I tried to work out a python-like language which combined with the feature of MACRO(weird, but just for fun..), for example, the codes to calculate fibonacci seq analyticly is like this:
from math import *
def analytic_fibonacci(n):
sqrt_5 = sqrt(5);
p = (1 + sqrt_5) / 2;
q = 1/p;
return int( (p**n + q**n) / sqrt_5 + 0.5 )

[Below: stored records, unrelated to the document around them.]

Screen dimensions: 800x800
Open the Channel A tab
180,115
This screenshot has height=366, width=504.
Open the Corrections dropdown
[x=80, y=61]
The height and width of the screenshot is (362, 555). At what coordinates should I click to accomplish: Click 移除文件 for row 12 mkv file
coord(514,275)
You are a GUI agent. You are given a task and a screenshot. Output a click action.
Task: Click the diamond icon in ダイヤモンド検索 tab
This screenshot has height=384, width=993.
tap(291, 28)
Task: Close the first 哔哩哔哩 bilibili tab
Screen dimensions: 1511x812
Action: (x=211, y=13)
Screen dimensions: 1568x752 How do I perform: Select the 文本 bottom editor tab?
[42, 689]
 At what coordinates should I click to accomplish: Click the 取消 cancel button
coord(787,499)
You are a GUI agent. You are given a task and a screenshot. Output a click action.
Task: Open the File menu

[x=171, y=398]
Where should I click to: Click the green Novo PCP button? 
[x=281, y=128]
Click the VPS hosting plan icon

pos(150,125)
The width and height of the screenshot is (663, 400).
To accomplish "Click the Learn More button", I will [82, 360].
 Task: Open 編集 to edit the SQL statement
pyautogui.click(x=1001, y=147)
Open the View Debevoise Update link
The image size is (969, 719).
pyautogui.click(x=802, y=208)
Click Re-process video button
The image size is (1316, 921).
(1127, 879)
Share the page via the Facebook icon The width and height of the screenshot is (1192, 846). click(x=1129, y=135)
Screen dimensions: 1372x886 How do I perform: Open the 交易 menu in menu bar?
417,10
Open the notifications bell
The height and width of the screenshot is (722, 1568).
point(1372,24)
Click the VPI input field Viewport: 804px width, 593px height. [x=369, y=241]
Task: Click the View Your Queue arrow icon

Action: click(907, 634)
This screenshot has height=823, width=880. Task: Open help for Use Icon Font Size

print analytic_fibonacci(10),
And I can rewrite it in the python-like-with-MACRO language like this:
from math import sqrt
sqrt
def analytic_fibonacci(n):
_2(5)
(1+_1)/2
1/_1
return int((_2**n+_1**n)/_3+0.5)
print analytic_fibonacci(10)
The idea is to use line number to expand the expression so that no explicit assignment is needed. The _2 means to replace it with the expression appeared 2 lines smaller than the current line, so the _2 in the 4th line becomes the expression in the 2nd line, which is sqrt, and _2(5) is expanded to sqrt(5). (Lines before current line starts with _, after current line starts with |)
The example above is simple. When I tried to rewrite a more complex example, I encountered problem:
def fibIter(n):
if n < 2:
return n
fibPrev = 1
fib = 1
for num in xrange(2, n):
fibPrev, fib = fib, fib + fibPrev
return fib
I don't know how to use the line-number-based MACRO to express fibPrev, fib = fib, fib + fibPrev. I think some features is missing in this "MACRO langugage" , and fibPrev, fib = fib, fib+fibPrev is expressible if I fixed it.. (I heard that the MACRO in Lisp is Turing Complete so I think the example above should be expressed by MACRO) Does anyone have ideas about this?
I see two ways to interpret your language. Neither is very powerful.
The first way is to literally expand the macros to expressions, rather than values. Then analytic_fibonacci expands to
def analytic_fibonacci(n):
return int(((1+sqrt(5))/2**n+1/(1+sqrt(5))/2**n)/sqrt(5)+0.5)
You probably want some parentheses in there; depending on how you define the language, those may or may not be added for you.
This is pretty useless. Multiple-evaluation problems abound (where a function is reexecuted every time a macro refers to it), and it only lets you do things you could have done with ordinary expressions.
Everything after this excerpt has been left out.